• **Work item**: Transcribe word for word the lines below from the line with "This screenshot has width=916, height=513." through the line with "Click the November label on time axis", ends included.

*** Begin section ***

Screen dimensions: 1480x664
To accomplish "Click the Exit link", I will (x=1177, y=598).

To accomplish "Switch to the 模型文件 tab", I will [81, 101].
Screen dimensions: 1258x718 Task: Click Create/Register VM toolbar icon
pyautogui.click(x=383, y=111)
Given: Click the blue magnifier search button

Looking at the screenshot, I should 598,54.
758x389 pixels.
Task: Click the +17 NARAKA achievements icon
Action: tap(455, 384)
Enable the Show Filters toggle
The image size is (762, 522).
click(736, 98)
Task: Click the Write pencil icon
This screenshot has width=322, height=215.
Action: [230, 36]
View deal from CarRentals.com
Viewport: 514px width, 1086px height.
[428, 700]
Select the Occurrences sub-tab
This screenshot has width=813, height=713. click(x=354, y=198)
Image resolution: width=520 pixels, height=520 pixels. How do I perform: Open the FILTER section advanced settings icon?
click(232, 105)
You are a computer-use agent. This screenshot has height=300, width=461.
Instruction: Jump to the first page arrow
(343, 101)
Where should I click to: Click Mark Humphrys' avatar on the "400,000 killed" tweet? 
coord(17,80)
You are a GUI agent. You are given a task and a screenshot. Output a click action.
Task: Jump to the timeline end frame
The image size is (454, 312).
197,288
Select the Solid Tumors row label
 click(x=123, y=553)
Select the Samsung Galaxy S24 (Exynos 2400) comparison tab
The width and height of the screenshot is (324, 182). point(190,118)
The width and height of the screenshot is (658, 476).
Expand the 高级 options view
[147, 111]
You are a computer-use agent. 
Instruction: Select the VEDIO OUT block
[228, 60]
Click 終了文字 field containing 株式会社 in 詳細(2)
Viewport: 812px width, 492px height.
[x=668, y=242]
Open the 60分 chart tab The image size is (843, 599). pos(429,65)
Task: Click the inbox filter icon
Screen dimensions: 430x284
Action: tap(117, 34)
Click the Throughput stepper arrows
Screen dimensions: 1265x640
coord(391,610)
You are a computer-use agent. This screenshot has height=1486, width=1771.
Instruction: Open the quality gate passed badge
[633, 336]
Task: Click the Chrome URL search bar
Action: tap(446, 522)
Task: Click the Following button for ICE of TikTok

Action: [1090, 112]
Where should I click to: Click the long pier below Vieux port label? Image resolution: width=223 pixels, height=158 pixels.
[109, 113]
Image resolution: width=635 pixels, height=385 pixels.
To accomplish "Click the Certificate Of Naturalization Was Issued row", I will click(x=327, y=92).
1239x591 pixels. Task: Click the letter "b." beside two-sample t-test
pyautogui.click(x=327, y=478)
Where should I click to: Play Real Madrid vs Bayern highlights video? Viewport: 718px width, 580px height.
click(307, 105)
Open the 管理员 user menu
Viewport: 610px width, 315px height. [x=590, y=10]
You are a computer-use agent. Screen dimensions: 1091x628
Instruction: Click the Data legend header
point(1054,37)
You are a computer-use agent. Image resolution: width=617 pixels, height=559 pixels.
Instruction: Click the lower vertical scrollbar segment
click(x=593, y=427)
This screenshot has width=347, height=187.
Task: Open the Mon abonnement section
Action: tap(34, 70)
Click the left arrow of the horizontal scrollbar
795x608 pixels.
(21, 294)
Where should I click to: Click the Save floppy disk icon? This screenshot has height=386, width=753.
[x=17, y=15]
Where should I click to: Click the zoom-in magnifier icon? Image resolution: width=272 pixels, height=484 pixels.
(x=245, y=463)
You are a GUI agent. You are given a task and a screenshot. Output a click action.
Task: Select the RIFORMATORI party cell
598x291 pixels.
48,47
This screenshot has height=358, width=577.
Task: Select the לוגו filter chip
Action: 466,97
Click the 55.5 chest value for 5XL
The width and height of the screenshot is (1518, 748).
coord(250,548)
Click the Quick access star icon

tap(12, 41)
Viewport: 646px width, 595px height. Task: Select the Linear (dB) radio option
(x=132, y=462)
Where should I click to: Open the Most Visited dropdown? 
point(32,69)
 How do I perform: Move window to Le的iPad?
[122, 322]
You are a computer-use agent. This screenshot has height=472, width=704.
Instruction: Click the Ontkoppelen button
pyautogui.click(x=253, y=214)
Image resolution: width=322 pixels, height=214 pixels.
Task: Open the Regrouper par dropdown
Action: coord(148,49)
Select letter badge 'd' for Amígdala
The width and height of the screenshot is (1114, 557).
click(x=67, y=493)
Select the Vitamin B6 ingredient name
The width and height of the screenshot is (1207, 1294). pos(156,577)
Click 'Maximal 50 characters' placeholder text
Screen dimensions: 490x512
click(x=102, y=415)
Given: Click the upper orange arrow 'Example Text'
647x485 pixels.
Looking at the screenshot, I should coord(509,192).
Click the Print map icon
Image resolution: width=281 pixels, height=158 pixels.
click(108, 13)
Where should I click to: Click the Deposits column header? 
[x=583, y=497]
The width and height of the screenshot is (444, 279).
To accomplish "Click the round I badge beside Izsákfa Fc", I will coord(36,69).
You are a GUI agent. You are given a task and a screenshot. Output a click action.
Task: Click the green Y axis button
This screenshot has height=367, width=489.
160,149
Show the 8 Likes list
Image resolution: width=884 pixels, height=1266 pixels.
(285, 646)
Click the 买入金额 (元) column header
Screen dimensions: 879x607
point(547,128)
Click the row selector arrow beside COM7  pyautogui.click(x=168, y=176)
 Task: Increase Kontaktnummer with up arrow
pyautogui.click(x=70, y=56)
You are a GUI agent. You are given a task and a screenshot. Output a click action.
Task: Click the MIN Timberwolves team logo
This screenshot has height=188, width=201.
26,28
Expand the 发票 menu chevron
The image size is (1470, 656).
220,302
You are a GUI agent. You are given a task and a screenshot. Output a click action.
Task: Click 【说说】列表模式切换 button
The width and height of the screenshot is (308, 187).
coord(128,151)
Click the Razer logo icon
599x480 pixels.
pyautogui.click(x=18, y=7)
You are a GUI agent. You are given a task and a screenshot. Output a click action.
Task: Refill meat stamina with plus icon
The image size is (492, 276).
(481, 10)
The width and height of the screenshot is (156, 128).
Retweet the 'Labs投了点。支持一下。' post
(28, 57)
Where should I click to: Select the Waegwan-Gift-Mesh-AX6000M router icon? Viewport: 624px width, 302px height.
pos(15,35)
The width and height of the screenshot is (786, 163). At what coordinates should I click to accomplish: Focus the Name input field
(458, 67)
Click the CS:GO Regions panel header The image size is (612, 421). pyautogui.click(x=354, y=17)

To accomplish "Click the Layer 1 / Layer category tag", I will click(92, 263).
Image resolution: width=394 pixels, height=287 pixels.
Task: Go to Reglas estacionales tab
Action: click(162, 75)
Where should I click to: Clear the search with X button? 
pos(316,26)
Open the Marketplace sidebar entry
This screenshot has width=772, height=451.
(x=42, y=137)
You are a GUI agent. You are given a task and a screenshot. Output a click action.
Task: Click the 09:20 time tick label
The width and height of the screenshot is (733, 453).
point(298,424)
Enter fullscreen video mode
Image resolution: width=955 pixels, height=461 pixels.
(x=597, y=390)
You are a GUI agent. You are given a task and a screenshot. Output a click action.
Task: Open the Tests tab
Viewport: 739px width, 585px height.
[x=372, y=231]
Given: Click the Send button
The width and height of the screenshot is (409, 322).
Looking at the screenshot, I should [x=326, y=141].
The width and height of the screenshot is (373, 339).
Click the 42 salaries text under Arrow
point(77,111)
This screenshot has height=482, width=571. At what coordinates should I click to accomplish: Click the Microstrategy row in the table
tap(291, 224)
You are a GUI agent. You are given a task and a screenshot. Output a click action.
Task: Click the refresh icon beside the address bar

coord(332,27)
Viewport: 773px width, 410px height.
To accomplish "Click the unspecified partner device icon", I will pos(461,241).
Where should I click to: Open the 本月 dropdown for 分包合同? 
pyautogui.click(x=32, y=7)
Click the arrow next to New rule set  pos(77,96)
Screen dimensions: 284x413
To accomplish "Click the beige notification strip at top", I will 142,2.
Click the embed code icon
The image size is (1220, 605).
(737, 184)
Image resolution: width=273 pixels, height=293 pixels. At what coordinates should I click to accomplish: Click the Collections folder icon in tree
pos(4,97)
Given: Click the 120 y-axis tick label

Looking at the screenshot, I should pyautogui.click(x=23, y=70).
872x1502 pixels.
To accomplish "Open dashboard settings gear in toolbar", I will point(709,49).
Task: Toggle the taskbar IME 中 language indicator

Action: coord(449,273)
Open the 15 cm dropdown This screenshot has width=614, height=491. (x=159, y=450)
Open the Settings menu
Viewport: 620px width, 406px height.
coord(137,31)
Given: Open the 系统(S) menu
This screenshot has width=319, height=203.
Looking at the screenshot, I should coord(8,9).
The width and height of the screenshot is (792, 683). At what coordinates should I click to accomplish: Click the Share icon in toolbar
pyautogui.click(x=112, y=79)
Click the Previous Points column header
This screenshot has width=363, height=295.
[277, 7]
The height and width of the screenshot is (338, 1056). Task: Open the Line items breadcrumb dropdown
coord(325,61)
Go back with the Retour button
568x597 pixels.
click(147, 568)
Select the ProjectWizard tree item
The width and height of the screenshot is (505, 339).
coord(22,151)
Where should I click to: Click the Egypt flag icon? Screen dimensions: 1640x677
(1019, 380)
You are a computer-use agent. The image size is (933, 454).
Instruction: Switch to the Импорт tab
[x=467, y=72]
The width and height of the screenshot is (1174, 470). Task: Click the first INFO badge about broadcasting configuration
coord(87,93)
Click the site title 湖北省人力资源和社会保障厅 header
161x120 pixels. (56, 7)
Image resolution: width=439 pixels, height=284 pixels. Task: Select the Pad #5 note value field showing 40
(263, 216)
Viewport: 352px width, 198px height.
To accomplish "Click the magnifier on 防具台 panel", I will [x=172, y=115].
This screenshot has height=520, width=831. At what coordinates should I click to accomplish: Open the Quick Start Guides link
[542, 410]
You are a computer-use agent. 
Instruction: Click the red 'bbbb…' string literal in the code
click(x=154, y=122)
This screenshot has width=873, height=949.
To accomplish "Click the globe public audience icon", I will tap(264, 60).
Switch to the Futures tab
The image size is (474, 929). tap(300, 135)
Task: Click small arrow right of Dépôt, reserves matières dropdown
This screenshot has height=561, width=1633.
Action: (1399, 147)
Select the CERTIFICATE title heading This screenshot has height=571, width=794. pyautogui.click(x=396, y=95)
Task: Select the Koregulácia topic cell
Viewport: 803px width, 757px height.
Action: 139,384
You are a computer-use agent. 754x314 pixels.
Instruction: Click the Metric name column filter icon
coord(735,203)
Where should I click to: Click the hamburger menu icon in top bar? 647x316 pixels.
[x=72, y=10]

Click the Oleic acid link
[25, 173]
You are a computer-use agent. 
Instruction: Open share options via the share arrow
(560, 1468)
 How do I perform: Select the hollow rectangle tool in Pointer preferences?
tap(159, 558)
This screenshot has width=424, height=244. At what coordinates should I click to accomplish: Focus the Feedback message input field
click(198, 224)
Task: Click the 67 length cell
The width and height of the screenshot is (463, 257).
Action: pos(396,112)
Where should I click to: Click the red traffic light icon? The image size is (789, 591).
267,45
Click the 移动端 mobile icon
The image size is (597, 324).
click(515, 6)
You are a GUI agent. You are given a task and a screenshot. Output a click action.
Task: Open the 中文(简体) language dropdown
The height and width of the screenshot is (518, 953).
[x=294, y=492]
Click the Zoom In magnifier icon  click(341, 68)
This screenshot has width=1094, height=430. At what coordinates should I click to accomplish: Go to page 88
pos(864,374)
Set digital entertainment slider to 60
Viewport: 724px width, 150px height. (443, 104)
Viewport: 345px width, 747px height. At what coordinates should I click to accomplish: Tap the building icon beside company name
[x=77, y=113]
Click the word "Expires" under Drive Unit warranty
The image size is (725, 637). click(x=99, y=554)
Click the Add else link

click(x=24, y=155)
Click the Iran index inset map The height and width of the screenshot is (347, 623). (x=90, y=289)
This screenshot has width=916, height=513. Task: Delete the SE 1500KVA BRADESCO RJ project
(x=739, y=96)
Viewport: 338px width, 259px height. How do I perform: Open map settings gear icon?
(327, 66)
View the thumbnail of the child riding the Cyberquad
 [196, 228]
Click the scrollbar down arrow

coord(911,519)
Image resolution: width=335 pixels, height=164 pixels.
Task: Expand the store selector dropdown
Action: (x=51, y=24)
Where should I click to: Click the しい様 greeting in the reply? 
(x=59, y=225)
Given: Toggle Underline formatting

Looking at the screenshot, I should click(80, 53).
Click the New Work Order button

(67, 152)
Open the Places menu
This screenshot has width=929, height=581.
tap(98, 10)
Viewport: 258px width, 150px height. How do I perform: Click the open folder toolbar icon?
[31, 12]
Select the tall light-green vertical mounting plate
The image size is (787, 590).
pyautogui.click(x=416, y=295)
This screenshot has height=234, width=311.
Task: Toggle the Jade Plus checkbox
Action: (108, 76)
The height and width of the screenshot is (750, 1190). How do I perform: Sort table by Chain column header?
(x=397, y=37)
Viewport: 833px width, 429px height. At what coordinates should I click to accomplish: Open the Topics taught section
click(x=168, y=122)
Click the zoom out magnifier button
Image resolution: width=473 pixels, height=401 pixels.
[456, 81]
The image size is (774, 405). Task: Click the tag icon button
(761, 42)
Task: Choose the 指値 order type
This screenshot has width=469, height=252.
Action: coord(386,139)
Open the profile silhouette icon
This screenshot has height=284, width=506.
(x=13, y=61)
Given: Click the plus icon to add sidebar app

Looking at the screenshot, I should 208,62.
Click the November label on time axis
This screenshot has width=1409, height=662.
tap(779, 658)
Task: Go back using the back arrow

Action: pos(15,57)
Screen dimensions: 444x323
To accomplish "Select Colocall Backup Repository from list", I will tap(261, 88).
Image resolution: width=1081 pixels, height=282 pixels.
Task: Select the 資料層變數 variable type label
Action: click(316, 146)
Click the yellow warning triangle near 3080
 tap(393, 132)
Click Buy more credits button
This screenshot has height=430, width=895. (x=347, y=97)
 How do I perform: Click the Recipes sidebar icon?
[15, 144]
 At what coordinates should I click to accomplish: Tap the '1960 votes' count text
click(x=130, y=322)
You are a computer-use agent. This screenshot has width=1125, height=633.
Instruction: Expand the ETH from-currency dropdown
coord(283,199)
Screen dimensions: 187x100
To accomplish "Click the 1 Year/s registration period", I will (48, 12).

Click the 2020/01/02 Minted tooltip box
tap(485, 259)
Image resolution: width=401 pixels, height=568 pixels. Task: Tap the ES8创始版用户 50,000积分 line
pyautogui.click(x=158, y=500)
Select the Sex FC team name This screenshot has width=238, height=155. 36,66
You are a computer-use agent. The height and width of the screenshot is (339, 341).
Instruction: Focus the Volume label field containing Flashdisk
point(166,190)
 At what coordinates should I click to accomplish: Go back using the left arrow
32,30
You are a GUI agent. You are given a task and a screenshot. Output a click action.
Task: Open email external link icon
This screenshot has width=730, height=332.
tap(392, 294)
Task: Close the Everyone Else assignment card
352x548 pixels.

*** End section ***

• **Output for this exercise**:
This screenshot has width=916, height=513. Task: Delete the SE 1500KVA BRADESCO RJ project
(x=739, y=96)
Viewport: 338px width, 259px height. How do I perform: Open map settings gear icon?
(327, 66)
View the thumbnail of the child riding the Cyberquad
 [196, 228]
Click the scrollbar down arrow

coord(911,519)
Image resolution: width=335 pixels, height=164 pixels.
Task: Expand the store selector dropdown
Action: (x=51, y=24)
Where should I click to: Click the しい様 greeting in the reply? 
(x=59, y=225)
Given: Toggle Underline formatting

Looking at the screenshot, I should click(80, 53).
Click the New Work Order button

(67, 152)
Open the Places menu
This screenshot has width=929, height=581.
tap(98, 10)
Viewport: 258px width, 150px height. How do I perform: Click the open folder toolbar icon?
[31, 12]
Select the tall light-green vertical mounting plate
The image size is (787, 590).
pyautogui.click(x=416, y=295)
This screenshot has height=234, width=311.
Task: Toggle the Jade Plus checkbox
Action: (108, 76)
The height and width of the screenshot is (750, 1190). How do I perform: Sort table by Chain column header?
(x=397, y=37)
Viewport: 833px width, 429px height. At what coordinates should I click to accomplish: Open the Topics taught section
click(x=168, y=122)
Click the zoom out magnifier button
Image resolution: width=473 pixels, height=401 pixels.
[456, 81]
The image size is (774, 405). Task: Click the tag icon button
(761, 42)
Task: Choose the 指値 order type
This screenshot has width=469, height=252.
Action: coord(386,139)
Open the profile silhouette icon
This screenshot has height=284, width=506.
(x=13, y=61)
Given: Click the plus icon to add sidebar app

Looking at the screenshot, I should 208,62.
Click the November label on time axis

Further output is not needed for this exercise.